Movies have become an important part of high school teaching and learning. English teachers can use them to supplement or replace a novel; History teachers can use them as a hook or as background material for a historical period; and Science teachers can use them to demonstrate a scientific principle in action or to promote the idea that science is ‘cool’ and important.
Used correctly, a good movie can be much more than a two hour diversion for students. It can give the whole class a shared experience which can then be unpacked in meaningful discussion. Here are a few recommended movies which are worth discussing and which may provide life-long learning to students:
“With great power comes great responsibility,” says Uncle Ben to Peter Parker, but the young man who will become Spider-Man doesn’t quite understand what he means. That’s okay, because few people do. What powers do most students have, and what can they do with them to help people in trouble? Students may realise that their youthful energy, relative wealth, education and social networks enable them to achieve great things on behalf of others, and that it is not what you have that matters, but what you do with it.

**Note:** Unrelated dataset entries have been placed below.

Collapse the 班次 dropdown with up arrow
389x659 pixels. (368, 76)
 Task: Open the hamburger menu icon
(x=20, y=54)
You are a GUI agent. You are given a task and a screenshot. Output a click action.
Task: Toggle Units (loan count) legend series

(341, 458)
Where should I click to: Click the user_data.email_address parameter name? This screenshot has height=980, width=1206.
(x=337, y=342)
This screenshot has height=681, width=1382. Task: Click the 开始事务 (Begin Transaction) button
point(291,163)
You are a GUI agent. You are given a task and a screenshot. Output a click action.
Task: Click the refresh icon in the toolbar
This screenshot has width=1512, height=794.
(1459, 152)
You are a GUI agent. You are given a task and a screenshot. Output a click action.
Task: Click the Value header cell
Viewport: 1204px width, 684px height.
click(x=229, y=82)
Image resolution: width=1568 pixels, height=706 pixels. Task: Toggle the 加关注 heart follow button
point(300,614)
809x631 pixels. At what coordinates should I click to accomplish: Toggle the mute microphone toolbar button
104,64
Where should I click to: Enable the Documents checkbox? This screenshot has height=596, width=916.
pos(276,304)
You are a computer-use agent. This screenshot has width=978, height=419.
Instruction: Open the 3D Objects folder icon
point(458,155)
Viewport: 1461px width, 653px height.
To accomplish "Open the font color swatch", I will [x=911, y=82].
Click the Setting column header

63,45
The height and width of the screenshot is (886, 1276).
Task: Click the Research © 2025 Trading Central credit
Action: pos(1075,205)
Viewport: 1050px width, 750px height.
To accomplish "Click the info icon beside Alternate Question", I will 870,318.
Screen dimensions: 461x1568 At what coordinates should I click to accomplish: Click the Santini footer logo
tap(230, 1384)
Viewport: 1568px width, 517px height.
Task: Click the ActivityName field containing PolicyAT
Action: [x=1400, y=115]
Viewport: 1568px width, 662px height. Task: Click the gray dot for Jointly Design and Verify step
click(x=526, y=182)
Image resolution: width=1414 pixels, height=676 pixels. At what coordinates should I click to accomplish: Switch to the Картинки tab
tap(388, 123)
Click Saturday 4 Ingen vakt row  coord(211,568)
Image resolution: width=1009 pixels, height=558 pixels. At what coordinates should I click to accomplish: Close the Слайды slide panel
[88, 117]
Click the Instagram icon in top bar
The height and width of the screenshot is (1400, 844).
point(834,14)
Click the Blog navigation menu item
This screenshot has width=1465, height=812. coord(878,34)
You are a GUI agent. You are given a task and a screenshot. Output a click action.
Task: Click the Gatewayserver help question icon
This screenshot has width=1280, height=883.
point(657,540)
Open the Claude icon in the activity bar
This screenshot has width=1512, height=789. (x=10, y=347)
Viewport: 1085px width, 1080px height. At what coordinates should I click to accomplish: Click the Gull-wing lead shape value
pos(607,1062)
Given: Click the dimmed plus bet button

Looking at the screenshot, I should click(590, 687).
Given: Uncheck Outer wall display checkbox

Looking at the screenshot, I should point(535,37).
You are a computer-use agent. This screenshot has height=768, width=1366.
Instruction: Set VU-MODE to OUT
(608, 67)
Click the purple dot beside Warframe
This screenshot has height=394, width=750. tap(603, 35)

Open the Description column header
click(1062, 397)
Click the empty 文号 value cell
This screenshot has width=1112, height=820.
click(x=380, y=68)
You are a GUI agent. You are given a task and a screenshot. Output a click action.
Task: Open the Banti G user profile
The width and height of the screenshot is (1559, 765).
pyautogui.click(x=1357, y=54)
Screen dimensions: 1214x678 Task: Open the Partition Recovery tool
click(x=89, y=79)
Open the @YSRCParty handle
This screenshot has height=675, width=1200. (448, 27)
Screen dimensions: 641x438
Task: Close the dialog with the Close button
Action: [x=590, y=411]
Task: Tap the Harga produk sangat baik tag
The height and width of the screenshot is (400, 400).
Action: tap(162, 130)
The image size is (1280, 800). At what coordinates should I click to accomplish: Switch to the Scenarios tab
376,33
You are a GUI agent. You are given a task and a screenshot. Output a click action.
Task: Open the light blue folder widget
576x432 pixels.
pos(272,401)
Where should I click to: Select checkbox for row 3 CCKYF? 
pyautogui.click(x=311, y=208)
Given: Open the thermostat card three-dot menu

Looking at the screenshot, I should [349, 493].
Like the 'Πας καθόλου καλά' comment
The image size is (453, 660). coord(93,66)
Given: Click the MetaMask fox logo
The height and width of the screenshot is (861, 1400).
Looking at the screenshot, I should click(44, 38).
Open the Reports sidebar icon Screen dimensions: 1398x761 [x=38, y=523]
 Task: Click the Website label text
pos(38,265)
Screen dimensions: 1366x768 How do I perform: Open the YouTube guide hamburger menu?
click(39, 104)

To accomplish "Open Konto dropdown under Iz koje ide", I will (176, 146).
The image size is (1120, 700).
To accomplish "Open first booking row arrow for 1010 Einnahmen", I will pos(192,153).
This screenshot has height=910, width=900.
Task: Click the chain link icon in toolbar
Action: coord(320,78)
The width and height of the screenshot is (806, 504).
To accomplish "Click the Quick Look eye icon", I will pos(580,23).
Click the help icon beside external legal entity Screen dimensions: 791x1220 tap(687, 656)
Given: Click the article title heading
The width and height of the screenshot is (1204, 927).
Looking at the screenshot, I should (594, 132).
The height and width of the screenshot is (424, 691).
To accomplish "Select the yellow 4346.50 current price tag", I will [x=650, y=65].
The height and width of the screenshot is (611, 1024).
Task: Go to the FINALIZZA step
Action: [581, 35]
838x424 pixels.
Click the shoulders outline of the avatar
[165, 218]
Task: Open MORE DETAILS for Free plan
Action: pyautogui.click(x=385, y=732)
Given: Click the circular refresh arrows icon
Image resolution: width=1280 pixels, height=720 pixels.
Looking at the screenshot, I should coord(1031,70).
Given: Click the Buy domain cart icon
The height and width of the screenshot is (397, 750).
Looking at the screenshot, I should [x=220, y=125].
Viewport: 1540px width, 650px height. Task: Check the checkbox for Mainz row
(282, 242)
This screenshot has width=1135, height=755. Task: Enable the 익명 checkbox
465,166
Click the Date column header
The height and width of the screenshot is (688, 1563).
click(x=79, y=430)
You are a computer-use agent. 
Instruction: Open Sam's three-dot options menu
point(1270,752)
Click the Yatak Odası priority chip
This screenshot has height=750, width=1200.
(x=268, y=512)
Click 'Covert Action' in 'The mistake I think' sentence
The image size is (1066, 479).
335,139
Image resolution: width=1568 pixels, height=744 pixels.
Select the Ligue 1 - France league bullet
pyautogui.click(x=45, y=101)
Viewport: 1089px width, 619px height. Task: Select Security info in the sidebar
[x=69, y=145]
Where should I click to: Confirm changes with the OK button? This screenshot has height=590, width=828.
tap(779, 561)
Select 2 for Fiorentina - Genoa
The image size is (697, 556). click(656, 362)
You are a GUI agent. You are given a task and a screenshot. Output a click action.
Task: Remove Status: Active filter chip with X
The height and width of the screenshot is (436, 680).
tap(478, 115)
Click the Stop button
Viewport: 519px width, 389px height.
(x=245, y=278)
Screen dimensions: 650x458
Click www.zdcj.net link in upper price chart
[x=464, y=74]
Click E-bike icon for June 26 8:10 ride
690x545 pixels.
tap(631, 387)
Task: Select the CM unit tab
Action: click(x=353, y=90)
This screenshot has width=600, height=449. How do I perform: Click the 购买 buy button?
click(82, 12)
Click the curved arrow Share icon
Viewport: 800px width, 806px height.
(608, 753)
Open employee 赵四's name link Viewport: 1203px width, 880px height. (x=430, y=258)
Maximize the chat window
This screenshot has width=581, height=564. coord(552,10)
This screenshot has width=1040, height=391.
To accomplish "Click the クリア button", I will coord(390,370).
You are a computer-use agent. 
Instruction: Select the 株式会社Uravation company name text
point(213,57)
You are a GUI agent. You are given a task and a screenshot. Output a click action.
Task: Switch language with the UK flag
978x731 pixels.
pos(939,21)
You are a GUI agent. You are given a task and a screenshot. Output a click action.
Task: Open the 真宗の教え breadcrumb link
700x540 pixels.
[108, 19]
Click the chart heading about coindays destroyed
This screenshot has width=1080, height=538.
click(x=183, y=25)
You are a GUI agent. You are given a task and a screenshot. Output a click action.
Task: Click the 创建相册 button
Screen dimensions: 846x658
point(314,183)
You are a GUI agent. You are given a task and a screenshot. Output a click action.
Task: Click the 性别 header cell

Bowling for Columbine (2002)
Sadly, extreme school violence is all too familiar in America and elsewhere. This movie examines some of the causes, but is it a fair examination? “Bowling for Columbine” is a documentary which may occasionally play fast-and-loose with the truth in order to make a statement, but it also features some very revealing insights about violence in modern society. When studying this, or any other documentary, it is important for students to think about how points are being made, as well as what is being said.
Schindler’s List (1993)
Twenty years on from its original release, there is still no better movie about the Holocaust. “Schindler’s List” is a great history lesson, but it also has important things to say about the nature of good and evil, and where prejudice may lead. Oskar Schindler is in some ways every bit as much a ‘super-hero’ as Peter Parker, and the horrors of the death camps are not so different from things going on right now in your students’ world. For a rather different look at the horrors of war, try the heartbreaking anime, “Grave of the Fireflies” (1988). Incidentally, although widely seen as an anti-war film, director Isao Takahata says that its message has more to do with educating young people to respect what their elders have endured.
October Sky (1999)
Some movies are simply inspirational, and “October Sky” is one of them. This story of Homer Hickham and the Rocket Boys teaches young people that with the right attitude dreams don’t have to be out of reach, no matter where you’re from. For a more serious look at the rewards of perseverance and determination, Will Smith’s “The Pursuit of Happyness” (2006) is also recommended.
The Truman Show (1998)
“Plato’s Cave” is given new life in this intriguing film about the social chains which restrict personal freedom. It is also deeply about the role which the media plays in keeping those chains tight. Students may want to consider what restrictions they have in their own life and what might be causing them. “The Truman Show” is also a very useful prop in teaching about ‘reality TV’ and the modern obsession with celebrity.
How the environment is treated in the next few years will be important to all young people. “Wall-E” makes statements about pollution – and about looking after one’s own physical wellbeing – in a non-threatening but thoughtful way. It is ideal as an introduction to other science-fiction texts, or to movies such as “The Day After Tomorrow” (2004) or “An Inconvenient Truth” (2006).
The idea that visual texts have themes and subtexts which can teach critical life lessons is important to a generation which will most likely spend more time watching than reading. Teachers owe it to their students to explore the meanings in movies, and use them as true learning content rather than simply as entertainment.